**Task directions:**
Find every line in the material below that contains the string "given", and copy each of those lines in full.

[start]

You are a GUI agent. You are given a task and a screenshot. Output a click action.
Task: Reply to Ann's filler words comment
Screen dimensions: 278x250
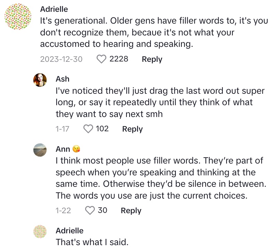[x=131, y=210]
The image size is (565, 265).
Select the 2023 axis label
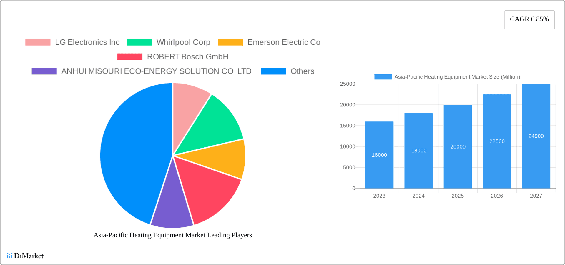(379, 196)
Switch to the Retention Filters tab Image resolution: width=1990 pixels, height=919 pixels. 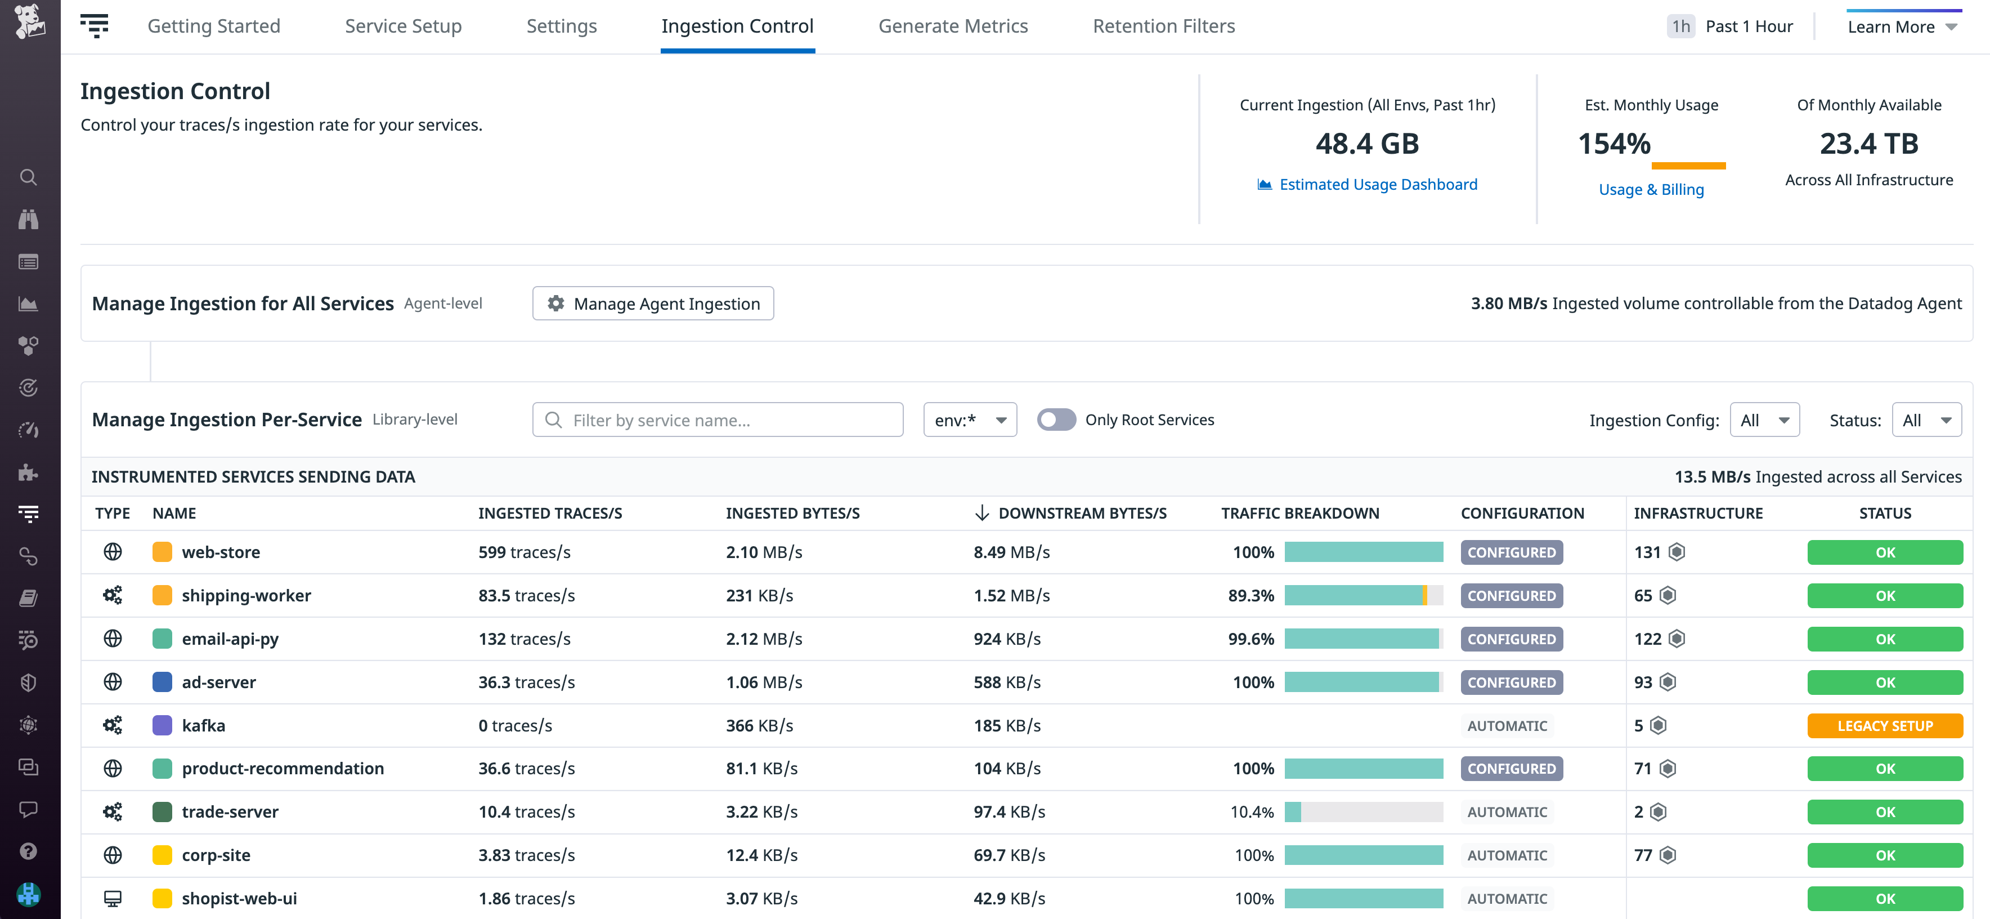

[end]

**Correct output:**
You are a GUI agent. You are given a task and a screenshot. Output a click action.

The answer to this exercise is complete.